### Rows
----

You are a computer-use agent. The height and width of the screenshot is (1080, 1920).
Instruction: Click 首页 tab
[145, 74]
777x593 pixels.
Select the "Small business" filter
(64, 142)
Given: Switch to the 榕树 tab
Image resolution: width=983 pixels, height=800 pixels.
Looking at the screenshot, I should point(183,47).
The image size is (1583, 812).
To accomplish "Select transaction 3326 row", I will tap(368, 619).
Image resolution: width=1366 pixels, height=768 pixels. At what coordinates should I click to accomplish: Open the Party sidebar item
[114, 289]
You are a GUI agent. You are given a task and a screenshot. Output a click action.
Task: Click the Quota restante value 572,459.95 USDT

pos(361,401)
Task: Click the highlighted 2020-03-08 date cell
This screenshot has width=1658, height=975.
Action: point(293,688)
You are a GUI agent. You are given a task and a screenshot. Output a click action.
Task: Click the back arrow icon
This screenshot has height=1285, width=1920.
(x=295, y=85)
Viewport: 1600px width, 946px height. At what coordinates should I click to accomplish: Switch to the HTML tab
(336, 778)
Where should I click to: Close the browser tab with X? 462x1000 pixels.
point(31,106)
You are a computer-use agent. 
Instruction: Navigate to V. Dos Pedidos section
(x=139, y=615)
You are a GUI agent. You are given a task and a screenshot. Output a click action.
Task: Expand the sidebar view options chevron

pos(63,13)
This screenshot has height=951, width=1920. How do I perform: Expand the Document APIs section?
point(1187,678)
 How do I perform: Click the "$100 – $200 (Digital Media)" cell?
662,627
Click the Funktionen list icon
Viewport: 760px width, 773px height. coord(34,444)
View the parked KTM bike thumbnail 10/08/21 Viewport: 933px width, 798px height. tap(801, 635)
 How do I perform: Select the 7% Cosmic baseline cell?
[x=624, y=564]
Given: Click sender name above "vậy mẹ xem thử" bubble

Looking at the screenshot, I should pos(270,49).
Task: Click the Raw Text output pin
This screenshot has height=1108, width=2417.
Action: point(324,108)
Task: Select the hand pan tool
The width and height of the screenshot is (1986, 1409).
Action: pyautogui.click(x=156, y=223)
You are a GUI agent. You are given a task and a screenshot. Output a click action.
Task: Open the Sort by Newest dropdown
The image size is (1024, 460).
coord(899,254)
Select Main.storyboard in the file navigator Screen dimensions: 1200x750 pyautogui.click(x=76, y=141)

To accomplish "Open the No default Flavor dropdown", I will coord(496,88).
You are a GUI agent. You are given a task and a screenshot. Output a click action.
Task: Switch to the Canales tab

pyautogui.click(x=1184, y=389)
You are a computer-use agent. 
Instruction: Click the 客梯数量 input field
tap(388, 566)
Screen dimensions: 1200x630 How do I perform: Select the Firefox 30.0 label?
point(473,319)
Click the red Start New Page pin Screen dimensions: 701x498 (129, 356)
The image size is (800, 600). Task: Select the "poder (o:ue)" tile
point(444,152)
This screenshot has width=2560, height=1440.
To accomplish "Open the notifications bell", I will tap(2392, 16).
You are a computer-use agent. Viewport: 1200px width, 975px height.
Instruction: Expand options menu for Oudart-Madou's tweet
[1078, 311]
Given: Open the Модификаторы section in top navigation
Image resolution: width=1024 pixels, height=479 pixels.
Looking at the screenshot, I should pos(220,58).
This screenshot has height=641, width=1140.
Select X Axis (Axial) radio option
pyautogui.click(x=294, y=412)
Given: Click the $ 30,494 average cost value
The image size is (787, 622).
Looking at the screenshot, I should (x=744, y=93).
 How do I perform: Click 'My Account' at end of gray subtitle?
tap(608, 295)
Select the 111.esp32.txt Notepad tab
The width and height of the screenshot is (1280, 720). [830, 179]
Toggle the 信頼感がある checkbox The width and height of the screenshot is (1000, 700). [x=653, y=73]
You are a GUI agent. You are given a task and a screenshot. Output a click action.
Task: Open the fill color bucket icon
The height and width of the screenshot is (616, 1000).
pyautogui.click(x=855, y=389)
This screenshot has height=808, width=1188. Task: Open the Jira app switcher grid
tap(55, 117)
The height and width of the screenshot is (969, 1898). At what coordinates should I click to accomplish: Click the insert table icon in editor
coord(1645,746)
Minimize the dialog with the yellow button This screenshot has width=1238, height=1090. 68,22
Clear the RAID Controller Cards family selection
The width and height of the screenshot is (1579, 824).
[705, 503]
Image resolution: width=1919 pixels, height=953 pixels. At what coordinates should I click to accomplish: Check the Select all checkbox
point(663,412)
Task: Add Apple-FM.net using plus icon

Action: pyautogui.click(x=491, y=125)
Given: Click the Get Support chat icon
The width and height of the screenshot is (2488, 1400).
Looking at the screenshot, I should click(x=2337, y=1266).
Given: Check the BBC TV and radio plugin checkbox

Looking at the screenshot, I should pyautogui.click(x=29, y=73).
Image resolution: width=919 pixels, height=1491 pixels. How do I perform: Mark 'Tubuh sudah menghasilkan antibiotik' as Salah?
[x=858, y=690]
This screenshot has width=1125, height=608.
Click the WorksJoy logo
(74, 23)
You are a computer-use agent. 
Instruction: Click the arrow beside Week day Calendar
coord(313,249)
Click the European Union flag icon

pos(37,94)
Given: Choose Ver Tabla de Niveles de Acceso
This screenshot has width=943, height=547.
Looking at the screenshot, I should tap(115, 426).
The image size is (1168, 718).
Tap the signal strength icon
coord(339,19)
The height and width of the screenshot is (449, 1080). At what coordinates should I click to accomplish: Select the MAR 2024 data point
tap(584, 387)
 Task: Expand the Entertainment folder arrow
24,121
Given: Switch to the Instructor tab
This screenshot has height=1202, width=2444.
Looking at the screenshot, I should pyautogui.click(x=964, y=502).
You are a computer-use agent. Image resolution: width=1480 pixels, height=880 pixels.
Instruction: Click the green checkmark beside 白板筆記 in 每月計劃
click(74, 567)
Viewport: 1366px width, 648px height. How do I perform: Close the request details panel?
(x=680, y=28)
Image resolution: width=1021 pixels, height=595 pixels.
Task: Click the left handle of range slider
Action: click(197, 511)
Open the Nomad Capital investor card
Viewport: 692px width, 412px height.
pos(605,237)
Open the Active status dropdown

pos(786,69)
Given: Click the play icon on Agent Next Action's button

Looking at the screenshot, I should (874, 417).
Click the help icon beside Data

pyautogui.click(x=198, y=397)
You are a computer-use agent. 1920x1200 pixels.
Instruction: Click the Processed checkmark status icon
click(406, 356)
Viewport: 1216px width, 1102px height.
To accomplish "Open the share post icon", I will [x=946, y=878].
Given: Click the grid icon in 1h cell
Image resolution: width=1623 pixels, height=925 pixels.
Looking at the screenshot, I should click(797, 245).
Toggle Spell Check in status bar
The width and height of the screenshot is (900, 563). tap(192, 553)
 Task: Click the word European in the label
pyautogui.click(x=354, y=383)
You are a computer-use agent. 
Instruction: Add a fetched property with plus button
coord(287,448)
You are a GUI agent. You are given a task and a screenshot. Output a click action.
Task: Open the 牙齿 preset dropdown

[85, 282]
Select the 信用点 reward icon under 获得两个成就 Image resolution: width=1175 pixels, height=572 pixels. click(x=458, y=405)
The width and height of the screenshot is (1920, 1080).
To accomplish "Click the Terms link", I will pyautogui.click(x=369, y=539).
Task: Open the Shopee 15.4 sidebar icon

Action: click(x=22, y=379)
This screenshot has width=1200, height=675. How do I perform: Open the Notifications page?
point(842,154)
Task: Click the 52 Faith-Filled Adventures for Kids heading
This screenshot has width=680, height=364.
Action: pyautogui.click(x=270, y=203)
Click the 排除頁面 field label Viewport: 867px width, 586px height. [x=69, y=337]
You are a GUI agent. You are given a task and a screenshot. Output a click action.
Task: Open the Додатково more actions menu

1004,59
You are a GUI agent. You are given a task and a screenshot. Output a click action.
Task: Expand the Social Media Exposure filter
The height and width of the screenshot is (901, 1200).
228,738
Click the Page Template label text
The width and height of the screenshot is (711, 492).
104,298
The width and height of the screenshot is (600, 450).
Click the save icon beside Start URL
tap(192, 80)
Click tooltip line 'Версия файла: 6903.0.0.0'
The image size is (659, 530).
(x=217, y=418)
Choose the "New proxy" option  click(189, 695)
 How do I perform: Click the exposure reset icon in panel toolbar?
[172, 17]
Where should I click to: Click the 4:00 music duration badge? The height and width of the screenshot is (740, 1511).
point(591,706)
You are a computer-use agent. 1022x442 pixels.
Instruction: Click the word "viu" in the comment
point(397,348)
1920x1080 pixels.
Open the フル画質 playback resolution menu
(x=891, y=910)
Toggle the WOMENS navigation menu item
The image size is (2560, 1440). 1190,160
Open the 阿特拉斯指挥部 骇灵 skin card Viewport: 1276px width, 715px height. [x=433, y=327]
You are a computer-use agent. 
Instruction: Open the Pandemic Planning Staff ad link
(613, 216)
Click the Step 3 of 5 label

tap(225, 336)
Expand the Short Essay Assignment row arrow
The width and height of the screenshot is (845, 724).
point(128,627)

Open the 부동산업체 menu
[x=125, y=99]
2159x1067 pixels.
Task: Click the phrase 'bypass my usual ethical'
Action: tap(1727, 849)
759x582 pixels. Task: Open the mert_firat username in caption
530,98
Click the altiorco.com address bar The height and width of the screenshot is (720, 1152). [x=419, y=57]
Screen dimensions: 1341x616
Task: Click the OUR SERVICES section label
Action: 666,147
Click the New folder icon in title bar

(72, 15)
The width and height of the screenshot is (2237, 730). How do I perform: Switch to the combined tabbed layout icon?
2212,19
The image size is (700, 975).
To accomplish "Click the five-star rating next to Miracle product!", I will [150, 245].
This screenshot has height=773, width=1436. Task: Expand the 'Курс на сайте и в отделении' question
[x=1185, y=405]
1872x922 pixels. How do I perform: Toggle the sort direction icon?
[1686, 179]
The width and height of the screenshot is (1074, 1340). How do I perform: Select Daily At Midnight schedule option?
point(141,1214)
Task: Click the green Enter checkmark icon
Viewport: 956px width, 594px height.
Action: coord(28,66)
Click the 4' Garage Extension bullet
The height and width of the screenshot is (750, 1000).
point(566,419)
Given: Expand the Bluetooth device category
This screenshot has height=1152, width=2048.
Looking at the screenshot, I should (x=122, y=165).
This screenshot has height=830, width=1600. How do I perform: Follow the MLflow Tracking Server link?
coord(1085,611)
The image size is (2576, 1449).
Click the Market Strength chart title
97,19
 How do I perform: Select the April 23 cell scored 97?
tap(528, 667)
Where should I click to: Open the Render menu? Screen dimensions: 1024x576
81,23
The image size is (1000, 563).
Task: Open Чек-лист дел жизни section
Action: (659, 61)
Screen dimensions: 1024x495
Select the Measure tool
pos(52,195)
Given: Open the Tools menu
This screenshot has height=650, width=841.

----

### Stated task
Render the lines from the first one above through the line containing "pos(361,401)" as a Markdown table with the columns No. and Line, numbering each row and leaving out blank lines.

### Response to this exercise
| No. | Line |
|---|---|
| 1 | You are a computer-use agent. The height and width of the screenshot is (1080, 1920). |
| 2 | Instruction: Click 首页 tab |
| 3 | [145, 74] |
| 4 | 777x593 pixels. |
| 5 | Select the "Small business" filter |
| 6 | (64, 142) |
| 7 | Given: Switch to the 榕树 tab |
| 8 | Image resolution: width=983 pixels, height=800 pixels. |
| 9 | Looking at the screenshot, I should point(183,47). |
| 10 | The image size is (1583, 812). |
| 11 | To accomplish "Select transaction 3326 row", I will tap(368, 619). |
| 12 | Image resolution: width=1366 pixels, height=768 pixels. At what coordinates should I click to accomplish: Open the Party sidebar item |
| 13 | [114, 289] |
| 14 | You are a GUI agent. You are given a task and a screenshot. Output a click action. |
| 15 | Task: Click the Quota restante value 572,459.95 USDT |
| 16 | pos(361,401) |